Gustatory vocabulary in luxury food advertising (based on FORTNUM & MASON and FORMAN & FIELD websites and social media platforms)
https://doi.org/10.17721/apultp.2023.47.50-68
Journal: Current issues of Ukrainian linguistics: theory and practice, 2023, № 47, p. 50-68
Publisher: Taras Shevchenko National University of Kyiv
Authors: Alla Belova, Taras Shevchenko National University of Kyiv, Kyiv, Ukraine
Abstract
The article highlights gustatory lexicon usage in advertising top quality foods by the two famous British shops – Fortnum & Mason (F&M) and Forman & Field (F&F). Advertising luxury goods, including fine foods, requires elegant style, refined vocabulary, particular argumentation and persuasion strategies, the need to communicate taste and flavour parameters precisely and efficiently.

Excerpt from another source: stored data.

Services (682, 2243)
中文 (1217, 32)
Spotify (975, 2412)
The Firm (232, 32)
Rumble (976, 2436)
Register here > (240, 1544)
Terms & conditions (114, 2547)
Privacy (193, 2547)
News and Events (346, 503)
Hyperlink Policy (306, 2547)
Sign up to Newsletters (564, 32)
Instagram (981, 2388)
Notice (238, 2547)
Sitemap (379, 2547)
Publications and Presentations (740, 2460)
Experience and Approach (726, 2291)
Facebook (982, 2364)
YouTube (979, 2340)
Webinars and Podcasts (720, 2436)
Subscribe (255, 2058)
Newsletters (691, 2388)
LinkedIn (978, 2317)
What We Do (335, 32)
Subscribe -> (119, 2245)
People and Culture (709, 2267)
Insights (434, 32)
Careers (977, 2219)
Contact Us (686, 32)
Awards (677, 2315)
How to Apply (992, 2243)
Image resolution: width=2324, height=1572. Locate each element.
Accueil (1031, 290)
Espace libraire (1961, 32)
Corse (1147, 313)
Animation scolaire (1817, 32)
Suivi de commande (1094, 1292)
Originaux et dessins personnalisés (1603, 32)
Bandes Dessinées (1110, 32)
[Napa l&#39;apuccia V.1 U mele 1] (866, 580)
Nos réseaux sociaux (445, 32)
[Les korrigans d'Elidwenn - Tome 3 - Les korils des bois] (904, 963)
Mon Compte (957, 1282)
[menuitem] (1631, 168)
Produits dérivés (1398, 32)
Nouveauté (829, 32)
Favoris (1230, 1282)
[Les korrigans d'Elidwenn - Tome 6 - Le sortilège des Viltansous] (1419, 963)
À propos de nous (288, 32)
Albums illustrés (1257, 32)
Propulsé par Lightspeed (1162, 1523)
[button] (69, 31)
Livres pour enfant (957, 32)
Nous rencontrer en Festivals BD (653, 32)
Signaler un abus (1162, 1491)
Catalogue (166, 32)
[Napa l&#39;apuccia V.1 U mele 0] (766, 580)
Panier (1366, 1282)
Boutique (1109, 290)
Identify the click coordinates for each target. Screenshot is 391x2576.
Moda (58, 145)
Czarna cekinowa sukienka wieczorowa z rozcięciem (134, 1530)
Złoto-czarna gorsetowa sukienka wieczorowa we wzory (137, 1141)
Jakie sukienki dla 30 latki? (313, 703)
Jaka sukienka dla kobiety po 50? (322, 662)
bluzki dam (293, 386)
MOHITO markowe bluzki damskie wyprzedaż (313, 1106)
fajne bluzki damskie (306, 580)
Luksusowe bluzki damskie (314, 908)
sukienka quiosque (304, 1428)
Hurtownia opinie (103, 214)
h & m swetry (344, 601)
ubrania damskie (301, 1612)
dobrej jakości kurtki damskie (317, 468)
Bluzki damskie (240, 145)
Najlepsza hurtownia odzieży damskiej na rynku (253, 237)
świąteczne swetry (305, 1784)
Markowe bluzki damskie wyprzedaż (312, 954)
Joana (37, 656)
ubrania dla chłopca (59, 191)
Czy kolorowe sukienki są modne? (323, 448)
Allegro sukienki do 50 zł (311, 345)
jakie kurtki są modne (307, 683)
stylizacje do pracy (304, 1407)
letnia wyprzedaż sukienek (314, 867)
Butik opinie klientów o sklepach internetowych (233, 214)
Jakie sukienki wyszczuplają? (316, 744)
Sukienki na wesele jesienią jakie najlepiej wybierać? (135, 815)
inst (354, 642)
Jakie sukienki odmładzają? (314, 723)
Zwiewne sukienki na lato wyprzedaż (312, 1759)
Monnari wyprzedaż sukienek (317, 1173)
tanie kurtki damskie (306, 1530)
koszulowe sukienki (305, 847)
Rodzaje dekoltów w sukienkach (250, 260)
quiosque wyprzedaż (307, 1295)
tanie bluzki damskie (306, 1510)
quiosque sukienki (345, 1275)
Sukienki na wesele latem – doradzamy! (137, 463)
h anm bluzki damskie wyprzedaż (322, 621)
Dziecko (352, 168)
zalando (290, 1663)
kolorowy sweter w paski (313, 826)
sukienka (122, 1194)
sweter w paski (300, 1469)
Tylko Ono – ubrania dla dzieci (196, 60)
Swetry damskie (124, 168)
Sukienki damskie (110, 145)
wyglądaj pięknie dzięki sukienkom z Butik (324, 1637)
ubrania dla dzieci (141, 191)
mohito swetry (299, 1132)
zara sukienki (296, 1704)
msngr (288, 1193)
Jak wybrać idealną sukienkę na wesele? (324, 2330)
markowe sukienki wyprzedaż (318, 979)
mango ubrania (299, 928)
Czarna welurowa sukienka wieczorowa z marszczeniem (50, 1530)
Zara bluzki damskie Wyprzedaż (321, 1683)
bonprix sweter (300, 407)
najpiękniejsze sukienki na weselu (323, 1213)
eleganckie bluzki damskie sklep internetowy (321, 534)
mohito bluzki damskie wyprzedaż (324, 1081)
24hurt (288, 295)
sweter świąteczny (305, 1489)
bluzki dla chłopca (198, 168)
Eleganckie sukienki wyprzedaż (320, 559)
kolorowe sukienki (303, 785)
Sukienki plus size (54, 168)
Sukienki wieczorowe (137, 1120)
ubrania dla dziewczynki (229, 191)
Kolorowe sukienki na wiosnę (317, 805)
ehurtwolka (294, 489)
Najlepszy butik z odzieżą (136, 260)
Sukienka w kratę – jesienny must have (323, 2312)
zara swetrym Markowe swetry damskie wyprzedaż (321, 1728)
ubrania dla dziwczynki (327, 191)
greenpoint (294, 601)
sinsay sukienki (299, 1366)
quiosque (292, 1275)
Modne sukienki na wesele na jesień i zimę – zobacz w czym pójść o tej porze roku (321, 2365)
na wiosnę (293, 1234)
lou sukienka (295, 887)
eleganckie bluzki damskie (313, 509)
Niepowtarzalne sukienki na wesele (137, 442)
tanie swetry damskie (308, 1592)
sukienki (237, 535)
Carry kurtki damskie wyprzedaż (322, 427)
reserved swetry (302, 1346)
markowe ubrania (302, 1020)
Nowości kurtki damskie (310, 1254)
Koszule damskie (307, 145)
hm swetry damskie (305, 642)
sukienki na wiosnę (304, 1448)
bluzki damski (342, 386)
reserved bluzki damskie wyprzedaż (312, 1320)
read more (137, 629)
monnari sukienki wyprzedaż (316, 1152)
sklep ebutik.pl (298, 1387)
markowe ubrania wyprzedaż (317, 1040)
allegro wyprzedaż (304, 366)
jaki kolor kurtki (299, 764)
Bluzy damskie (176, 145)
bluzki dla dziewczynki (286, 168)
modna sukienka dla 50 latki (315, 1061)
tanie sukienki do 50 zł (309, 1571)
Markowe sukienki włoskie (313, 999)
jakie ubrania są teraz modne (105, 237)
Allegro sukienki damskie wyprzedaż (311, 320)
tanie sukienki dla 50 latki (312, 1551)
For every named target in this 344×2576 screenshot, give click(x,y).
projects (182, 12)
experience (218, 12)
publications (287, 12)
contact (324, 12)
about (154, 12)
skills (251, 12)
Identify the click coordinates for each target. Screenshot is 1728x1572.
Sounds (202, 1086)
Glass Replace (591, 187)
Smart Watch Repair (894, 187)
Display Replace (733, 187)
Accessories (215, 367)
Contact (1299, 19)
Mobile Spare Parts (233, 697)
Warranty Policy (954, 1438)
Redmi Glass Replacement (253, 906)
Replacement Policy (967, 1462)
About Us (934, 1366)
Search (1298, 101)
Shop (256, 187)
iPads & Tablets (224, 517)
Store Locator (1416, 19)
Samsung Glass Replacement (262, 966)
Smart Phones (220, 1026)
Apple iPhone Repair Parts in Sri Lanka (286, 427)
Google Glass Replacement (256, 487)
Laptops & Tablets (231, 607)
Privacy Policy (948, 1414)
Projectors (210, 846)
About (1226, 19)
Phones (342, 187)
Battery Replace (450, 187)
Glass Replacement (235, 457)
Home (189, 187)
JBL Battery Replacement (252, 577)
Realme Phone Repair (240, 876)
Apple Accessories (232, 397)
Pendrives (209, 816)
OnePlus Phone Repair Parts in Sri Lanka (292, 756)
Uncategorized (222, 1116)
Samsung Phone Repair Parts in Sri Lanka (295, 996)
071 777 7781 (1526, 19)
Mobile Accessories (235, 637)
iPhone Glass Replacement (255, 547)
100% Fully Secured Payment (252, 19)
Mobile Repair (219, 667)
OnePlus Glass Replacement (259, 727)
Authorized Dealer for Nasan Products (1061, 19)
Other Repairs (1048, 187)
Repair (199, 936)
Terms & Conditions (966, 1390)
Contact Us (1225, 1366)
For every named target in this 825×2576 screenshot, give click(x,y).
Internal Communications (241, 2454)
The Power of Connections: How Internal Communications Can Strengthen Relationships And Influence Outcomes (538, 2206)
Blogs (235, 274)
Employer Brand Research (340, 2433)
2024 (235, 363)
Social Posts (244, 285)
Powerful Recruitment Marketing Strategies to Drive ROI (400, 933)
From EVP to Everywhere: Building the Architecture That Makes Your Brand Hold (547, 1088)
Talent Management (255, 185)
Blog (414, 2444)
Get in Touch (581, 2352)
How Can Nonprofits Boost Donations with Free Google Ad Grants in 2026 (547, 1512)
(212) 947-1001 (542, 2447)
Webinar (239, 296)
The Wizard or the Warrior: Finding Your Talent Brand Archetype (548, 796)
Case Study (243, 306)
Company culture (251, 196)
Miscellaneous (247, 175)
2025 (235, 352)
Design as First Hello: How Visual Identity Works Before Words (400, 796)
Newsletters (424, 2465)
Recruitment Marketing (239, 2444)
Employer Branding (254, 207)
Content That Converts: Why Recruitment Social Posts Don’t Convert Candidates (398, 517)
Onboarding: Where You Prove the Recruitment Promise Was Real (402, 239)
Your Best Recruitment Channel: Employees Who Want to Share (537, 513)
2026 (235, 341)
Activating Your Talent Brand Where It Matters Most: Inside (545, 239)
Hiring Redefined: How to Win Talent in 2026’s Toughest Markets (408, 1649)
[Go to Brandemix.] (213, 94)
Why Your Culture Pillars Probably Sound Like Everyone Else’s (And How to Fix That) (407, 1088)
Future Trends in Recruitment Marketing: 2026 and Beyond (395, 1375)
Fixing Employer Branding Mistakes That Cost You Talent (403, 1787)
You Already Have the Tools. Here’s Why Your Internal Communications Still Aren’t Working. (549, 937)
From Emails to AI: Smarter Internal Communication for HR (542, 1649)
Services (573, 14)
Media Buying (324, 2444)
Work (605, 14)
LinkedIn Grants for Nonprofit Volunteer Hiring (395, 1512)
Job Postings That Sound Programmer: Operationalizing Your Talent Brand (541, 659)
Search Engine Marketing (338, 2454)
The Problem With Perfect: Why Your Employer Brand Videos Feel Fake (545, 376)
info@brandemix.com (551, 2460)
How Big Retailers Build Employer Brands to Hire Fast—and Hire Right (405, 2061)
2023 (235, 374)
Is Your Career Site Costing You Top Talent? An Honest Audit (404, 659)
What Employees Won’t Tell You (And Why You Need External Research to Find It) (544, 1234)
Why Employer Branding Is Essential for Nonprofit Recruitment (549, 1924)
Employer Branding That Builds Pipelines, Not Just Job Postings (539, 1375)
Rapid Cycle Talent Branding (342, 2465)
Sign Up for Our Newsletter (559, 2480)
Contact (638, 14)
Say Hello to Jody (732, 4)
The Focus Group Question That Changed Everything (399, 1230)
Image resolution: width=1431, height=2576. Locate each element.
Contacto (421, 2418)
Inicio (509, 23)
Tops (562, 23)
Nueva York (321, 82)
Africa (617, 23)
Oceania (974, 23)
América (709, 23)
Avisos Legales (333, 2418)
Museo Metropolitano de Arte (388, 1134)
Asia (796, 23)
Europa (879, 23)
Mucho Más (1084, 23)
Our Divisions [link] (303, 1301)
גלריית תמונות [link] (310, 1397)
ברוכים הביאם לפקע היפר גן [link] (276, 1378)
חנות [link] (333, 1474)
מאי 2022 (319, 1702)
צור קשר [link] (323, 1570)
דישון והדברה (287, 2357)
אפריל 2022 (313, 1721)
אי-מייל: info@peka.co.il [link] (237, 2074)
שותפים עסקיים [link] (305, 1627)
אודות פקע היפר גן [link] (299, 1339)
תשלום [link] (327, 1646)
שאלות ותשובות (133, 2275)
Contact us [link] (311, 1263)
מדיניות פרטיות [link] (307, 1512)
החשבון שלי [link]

Textual description of luxury foods was studied to reveal how gustatory modality is packaged in English on the shops' websites and social media platforms. Taste, smell, touch as sensory sensations attract a lot of attention lately in Sensory Linguistics, Culinary Linguistics, Cognitive Linguistics, Multimodality Studies and Discourse Analysis. The article deals with the sensory vocabulary of English, with language units used to express gustation, "taste" words combinability and frequency, and overlapping zones of gustatory modality and olfactory, tactile, audio modalities when these sensations impact flavour. The research proved that basic taste terms – taste, salty, bitter, sour – that are used for conceptualization and categorization of sensory sensations are seldom used in promotion of fine foods; "flavour" is obviously preferable to "taste"; one of the basic taste terms – "sweet" – enjoys high frequency. Advertising foods on websites is more detailed and saturated with gustatory terms in comparison with promotion of the assortment on Facebook and Twitter. The adjective "delicious" and its derivatives remain the most frequently used words to characterize high quality of the luxury foods and delicious taste indicators. F&M's gustatory lexicon turned out more diverse than F&F's. Source-based taste words are used to denote the ingredients that predetermine the flavour. Flavour of F&M's foods is conceptualized and emphasized through –ness nouns. Intensifiers – derivatives of taste words and non-taste words – accentuate the flavour parameters. English gustatory lexicon is extended considerably through 'non-taste' adjectives with the positive evaluative meaning. Though gustation and olfaction are considered to be interconnected when tasting and eating food, olfactory modality is rarely found in foods descriptions while texture and freshness of some foods become of special importance.